PAT RABBITTE has defended the cabinet that signed off on the state’s second mobile phone licence, saying ministers could not have second guessed the project team’s decision on the winning bid.

Rabbitte: Ministers of the day had no role in choosing winning licence

Distancing himself and ministerial colleagues from the decision to give the licence to Esat Digifone in 1995, the current Communications Minister said the then cabinet was not involved in choosing the winner.

The minister stressed that once the civil servant project team chose to award the licence to Denis O’Brien’s group, the decision was final.
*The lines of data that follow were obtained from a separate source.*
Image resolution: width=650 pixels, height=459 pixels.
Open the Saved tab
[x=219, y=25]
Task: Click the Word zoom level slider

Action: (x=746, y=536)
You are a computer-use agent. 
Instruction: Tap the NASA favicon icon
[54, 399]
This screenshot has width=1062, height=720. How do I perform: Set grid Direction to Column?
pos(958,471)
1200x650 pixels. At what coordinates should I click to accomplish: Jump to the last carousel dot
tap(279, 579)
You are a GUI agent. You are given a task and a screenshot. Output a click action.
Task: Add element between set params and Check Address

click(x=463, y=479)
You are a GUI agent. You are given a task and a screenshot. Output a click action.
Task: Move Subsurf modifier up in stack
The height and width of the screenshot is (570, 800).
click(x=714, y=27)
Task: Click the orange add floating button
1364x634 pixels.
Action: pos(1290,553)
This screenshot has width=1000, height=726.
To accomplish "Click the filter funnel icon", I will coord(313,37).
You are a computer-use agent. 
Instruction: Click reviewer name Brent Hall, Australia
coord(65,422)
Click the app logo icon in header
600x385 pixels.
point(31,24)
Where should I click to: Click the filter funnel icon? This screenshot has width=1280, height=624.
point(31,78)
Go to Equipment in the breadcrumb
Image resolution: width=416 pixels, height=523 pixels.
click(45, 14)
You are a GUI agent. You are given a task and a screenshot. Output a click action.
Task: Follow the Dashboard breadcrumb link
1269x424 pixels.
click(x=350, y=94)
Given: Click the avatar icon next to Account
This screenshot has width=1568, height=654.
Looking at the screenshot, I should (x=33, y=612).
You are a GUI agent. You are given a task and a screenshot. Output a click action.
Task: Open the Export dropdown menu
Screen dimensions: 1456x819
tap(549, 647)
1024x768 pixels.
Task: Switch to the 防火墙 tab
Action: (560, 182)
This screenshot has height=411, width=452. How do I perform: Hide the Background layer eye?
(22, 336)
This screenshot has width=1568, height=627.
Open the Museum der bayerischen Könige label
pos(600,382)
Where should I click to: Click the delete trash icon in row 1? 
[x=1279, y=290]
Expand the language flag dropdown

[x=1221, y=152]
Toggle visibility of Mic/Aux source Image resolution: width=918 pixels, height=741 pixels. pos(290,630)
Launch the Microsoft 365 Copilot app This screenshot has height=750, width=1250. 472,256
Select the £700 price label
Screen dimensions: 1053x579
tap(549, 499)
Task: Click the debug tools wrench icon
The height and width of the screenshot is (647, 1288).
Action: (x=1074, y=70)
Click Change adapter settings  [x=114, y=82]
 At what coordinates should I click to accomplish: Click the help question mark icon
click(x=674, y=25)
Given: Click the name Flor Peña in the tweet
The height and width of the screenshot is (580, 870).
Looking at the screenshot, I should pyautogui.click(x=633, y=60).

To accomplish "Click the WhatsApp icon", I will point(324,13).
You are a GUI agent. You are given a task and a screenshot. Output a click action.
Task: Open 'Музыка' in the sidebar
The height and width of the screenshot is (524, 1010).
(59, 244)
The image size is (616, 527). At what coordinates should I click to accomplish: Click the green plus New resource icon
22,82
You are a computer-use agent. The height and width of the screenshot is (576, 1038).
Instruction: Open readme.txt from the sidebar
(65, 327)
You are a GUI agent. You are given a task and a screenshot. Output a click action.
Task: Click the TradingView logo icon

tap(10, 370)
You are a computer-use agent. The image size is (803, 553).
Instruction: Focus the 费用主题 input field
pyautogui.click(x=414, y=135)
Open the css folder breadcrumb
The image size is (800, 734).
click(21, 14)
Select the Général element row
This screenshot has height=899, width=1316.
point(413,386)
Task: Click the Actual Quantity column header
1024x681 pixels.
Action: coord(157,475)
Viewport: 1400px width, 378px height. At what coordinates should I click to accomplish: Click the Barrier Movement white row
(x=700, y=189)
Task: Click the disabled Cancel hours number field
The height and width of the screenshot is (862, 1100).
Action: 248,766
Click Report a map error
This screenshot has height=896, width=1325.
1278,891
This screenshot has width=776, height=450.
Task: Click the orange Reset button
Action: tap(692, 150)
“The whole purpose of the competition was that it was to do the job, not the Cabinet. It is true that the protocol was subsequently established by the project team,” Minister Rabbitte said.

“The proposition that the cabinet would have somehow second guessed this would be to undermine the basis of the system that was agreed.”

Despite opposition criticisms that the then cabinet — six of whom are in the current Government — hastily approved the deal, Mr Rabbitte told the Dáil that ministers would have had no role in choosing the winning bid.

“To suggest that any other minister or to suggest that the cabinet ought to have second guessed; You get a report on who was the successful bidder and you say: ‘No, I’m not having that, I’m going to award it to number two or number three or number four.’ That simply would not have been acceptable.

“The protocol did not apply to the cabinet, the cabinet was not involved. Once it made the decision, the cabinet was not involved, it was a matter for the project team to get on with the business,” he told the Dáil.

During the debate on the Moriarty Tribunal and its probe into the licence award, Minister Rabbitte also accused Fianna Fáil leader Micheál Martin of still using “Punch and Judy” politics in attacking the Government.

Mr Martin said yesterday that it was “extraordinary” that Taoiseach Enda Kenny would not formally accept the findings of the tribunal report.

Answering questions, Mr Kenny said that Mr O’Brien had made 14 donations to Fine Gael between July 1994 and May 1996.

However, Independent TD Joe Higgins suggested that it had been “inappropriate and unethical” that Fine Gael took a donation for Ir£4,000 from Mr O’Brien in September 1995, just weeks before the licence was granted to the businessman.